Also known as the Salve Regina, the Hail Holy Queen was traditionally sun after the Compline and in some cases after Lauds or other hours. Monks would often chant it on their way back to their sleeping quarters. In the 12th century, it was written down in it's current form at the Abbey of Cluny as a processional hymn on Marian feasts. Sailors especially held the anthem dear as Father Juniper B. Carol, OFM writes in his Mariology, Volume 3:

There is considerable evidence that the hymn was popular as a song of exultant joy, a tribute more to its lilting melody [the original plainchant is indicated here] than to its references to mourning, weeping and exile. Seafaring men doubtless came to favor it because it was so eminently singable. It came to be used as part of the ritual for the blessing of a ship, and the core of evening service on shipboard. The mention of it in Columbus' journal is well-known.

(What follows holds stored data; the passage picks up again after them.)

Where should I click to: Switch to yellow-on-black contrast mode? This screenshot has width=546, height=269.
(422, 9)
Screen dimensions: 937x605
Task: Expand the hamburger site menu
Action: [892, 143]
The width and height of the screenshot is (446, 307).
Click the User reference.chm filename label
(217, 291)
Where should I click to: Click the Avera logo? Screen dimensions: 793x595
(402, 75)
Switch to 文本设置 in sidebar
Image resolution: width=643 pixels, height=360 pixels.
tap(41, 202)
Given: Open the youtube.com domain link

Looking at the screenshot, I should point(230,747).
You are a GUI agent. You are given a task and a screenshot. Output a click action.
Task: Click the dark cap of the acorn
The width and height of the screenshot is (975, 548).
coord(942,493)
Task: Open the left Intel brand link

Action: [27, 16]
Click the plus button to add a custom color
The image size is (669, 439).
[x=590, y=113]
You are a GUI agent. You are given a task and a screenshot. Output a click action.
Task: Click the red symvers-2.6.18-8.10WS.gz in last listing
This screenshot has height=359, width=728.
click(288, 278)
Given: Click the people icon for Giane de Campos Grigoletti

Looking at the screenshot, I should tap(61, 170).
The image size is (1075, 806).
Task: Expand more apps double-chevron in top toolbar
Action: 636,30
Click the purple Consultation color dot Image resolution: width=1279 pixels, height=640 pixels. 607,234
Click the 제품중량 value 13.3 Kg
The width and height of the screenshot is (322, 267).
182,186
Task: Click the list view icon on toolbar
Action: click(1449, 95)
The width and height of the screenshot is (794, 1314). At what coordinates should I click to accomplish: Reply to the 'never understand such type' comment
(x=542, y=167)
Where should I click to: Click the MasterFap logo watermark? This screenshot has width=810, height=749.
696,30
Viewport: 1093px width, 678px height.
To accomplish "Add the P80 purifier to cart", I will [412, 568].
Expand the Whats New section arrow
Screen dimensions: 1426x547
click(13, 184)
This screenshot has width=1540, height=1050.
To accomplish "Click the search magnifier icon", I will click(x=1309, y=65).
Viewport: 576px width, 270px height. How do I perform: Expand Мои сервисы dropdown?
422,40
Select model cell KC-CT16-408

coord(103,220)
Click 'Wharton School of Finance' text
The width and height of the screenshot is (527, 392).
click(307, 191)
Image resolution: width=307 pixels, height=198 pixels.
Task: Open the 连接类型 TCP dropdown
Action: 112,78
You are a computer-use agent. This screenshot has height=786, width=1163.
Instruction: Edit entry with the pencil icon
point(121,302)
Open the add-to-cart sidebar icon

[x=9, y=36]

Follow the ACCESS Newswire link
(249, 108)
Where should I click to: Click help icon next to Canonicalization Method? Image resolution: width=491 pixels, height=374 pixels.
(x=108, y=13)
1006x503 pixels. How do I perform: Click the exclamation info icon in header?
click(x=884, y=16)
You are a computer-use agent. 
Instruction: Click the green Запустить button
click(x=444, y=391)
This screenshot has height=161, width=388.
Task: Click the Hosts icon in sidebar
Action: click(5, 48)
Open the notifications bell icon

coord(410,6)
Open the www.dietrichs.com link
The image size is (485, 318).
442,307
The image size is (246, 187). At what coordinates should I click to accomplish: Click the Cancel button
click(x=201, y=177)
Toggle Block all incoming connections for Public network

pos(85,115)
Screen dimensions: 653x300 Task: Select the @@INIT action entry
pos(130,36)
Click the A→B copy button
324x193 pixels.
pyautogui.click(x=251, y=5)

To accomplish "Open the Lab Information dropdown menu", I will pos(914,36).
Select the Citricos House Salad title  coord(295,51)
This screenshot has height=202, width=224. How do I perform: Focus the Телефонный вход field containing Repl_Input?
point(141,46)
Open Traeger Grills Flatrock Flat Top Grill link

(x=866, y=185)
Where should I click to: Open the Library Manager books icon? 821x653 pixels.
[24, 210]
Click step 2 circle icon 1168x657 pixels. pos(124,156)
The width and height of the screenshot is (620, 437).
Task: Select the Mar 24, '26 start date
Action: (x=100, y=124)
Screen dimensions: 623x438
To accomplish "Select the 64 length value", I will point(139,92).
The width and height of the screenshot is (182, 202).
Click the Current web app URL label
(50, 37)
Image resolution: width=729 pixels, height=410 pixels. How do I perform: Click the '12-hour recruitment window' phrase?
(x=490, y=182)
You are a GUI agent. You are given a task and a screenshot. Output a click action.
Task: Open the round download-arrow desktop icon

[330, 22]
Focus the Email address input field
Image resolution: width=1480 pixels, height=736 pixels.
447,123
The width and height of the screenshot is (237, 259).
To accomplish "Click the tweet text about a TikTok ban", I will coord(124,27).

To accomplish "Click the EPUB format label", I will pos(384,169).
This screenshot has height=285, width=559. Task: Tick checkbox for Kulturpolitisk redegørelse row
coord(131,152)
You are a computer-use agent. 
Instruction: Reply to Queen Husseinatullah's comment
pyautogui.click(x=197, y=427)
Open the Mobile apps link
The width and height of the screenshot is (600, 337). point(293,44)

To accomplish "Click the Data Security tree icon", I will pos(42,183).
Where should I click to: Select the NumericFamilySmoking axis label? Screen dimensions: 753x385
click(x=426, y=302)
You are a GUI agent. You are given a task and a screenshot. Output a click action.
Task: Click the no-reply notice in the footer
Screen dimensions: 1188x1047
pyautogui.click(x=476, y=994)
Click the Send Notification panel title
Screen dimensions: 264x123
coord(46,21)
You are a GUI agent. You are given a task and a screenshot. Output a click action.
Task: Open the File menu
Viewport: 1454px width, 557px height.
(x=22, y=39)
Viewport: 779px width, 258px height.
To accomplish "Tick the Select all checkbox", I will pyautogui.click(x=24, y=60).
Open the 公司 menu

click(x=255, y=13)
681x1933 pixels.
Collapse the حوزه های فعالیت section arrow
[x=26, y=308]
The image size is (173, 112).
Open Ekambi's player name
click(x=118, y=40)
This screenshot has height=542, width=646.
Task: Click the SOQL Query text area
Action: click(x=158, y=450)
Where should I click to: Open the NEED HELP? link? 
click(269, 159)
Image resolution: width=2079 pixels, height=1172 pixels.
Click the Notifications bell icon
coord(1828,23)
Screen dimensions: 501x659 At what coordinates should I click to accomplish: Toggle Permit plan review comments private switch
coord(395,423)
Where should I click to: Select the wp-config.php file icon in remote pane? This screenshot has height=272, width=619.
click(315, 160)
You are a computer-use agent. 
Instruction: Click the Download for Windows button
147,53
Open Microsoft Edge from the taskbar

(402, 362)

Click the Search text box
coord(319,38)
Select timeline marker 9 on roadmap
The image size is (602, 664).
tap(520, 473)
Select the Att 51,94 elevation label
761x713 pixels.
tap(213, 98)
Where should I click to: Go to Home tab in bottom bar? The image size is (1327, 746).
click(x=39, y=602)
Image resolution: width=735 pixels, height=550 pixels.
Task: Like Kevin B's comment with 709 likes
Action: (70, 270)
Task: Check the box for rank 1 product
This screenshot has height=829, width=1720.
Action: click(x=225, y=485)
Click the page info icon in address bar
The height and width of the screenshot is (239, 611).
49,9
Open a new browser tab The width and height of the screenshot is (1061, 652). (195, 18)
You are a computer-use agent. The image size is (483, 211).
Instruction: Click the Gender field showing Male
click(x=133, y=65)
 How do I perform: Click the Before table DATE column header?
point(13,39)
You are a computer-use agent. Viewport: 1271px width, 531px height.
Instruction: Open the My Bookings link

Today it is well known by those who pray the Liturgy of the Hours and is often sang at the end of the day. Alphonsus di Liguori's Glories of Mary writes:

Blessed Amadeus says, 'that our Queen is constantly before the Divine Majesty, interceding for us with her most powerful prayers.' And as in heaven 'she well knows our miseries and wants, she cannot do otherwise than have compassion on us; and thus, with the affection of a mother, moved to tenderness towards us, pitying and gentle, she is always endeavoring to help and save us'.

In Latin:

Salve, Regina, Mater misericordiæ,

vita, dulcedo, et spes nostra, salve.

Ad te clamamus exsules filii Hevæ,

Ad te suspiramus, gementes et flentes

in hac lacrimarum valle.

Eia, ergo, advocata nostra, illos tuos

misericordes oculos ad nos converte;

Et Jesum, benedictum fructum ventris tui,

nobis post hoc exsilium ostende.

O clemens, O pia, O dulcis Virgo Maria.

Ora pro nobis, sancta Dei Genitrix,

Ut digni efficiamur promissionibus Christi.

O, holy Queen, Mother of Mercy,

Hail our life, our sweetness and our hope.

To thee do we cry,

Poor banished children of Eve;

To thee do we send up our sighs,

Mourning and weeping in this valley of tears.

Turn then, most gracious advocate,

Thine eyes of mercy toward us;

And after this our exile,

Show unto us the blessed fruit of thy womb, Jesus.

O clement, O loving,O sweet Virgin Mary.

℣ Pray for us, O holy Mother of God,

℟ that we may be made worthy of the promises of Christ.